Zawodnicy MKS-u rozpoczęli bardzo dobrze, bo prowadzili już 35:16 i wtedy wkradło się owe rozluźnienie, a Polpharma zbliżyła się na pięć punktów. Na więcej jednak gospodarze już nie pozwolili. - Przewaga dwucyfrowa troszeczkę nas zdekoncentrowała i wkradło się rozluźnienie. Ręka była jednak na pulsie i udało się wrócić do kontroli nad meczem i odbudować przewagę - komentuje.

Mateusz Dziemba żałuje porażek w Koszalinie i Szczecinie
Mateusz Dziemba żałuje porażek w Koszalinie i Szczecinie

Wygraną nad Polpharmą z dąbrowską publicznością przywitał się trener Drażen Anzulović, dla którego był to już trzeci mecz na ławce trenerskiej MKS-u. Co zmieniło się od momentu przejęcia drużyny przez tego szkoleniowca? - Na pewno poprawiamy dużo szczegółów, które wcześniej nie funkcjonowały.
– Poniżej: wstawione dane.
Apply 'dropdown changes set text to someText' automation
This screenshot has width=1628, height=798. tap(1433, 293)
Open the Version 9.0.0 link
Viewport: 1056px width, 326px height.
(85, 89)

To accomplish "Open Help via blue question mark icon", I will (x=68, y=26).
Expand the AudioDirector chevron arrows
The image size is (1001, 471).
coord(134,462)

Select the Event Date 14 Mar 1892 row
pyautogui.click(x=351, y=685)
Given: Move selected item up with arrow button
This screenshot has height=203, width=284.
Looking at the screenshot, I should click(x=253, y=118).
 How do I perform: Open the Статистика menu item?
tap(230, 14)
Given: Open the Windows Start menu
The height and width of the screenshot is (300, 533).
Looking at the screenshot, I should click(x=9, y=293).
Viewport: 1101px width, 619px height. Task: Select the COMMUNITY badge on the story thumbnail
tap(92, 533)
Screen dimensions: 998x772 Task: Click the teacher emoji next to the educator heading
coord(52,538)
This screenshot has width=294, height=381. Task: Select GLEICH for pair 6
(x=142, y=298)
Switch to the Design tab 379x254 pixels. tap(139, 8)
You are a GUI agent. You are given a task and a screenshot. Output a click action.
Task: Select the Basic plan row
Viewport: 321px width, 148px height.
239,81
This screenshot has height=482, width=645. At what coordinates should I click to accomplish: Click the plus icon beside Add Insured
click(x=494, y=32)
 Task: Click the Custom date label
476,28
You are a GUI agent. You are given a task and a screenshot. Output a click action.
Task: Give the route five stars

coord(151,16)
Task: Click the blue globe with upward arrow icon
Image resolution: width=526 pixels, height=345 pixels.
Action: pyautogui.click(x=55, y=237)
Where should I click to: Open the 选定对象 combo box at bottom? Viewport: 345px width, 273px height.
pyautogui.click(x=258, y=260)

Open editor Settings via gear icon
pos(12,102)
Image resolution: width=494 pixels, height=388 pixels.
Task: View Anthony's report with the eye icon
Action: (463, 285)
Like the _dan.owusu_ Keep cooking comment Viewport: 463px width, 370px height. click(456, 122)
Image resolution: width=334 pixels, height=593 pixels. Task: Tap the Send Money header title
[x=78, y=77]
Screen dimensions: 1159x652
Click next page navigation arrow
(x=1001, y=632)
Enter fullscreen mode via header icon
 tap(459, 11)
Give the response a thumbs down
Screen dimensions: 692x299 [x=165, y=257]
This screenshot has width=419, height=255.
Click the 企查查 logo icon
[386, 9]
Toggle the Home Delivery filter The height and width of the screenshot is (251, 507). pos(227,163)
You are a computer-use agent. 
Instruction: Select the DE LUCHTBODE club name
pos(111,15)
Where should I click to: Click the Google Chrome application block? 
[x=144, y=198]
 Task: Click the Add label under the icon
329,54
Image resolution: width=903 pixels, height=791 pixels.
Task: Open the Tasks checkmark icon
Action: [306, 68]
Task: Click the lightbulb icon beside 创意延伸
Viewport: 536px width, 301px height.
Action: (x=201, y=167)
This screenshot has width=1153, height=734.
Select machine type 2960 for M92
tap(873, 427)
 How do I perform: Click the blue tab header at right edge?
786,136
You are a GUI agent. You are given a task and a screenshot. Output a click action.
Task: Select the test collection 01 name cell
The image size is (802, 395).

Na pewno też jest duży nacisk na obronę tak indywidualną, jak i zespołową. Jeśli to działa to wyprowadzamy dobry i skuteczny atak, więc mogę powiedzieć tak, że jeżeli dobrze gramy w obronie, to luźniej i swobodniej gra nam się w ataku - komentuje Dziemba.

Mecz z Polpharmą był pierwszym rozegranym w Dąbrowie Górniczej po serii czterech kolejnych meczów wyjazdowych. Z nich MKS wrócił z dwoma wygranymi i dwoma porażkami. Wygrać nie udało się w Koszalinie z tamtejszym AZS-em oraz w Szczecinie z King Wilkami Morskimi.

- Szkoda zarówno meczu w Szczecinie, jak i Koszalinie. W Koszalinie zagraliśmy w osłabieniu, ale to zadziałało tylko na naszą korzyść. Każdy z nas był dwa razu bardziej zmotywowany. W Szczecinie natomiast przegraliśmy ostatnią akcją. Przywieźliśmy dwa zwycięstwa z wyjazdów, a mogliśmy się pokusić o jeszcze lepszy wynik. Szkoda, ale nie ma co gdybać - ocenia pochodzący z Tarnowskich Gór zawodnik.

Teraz przed zawodnikami MKS-u chwila przerwy od treningu, ale za dużo dni wolnego nie ma, bowiem już 30 grudnia w Słupsku czeka kolejny mecz i bardzo wymagający rywal, jakim będzie Energa Czarni. - Krótki dwudniowy odpoczynek i wracamy do pracy, żeby optymalnie przygotować się na ten trudny mecz - kończy Dziemba. Warto dodać, że Czarni w tym sezonie w Gryfii jeszcze nie przegrali, odnosząc komplet pięciu zwycięstw.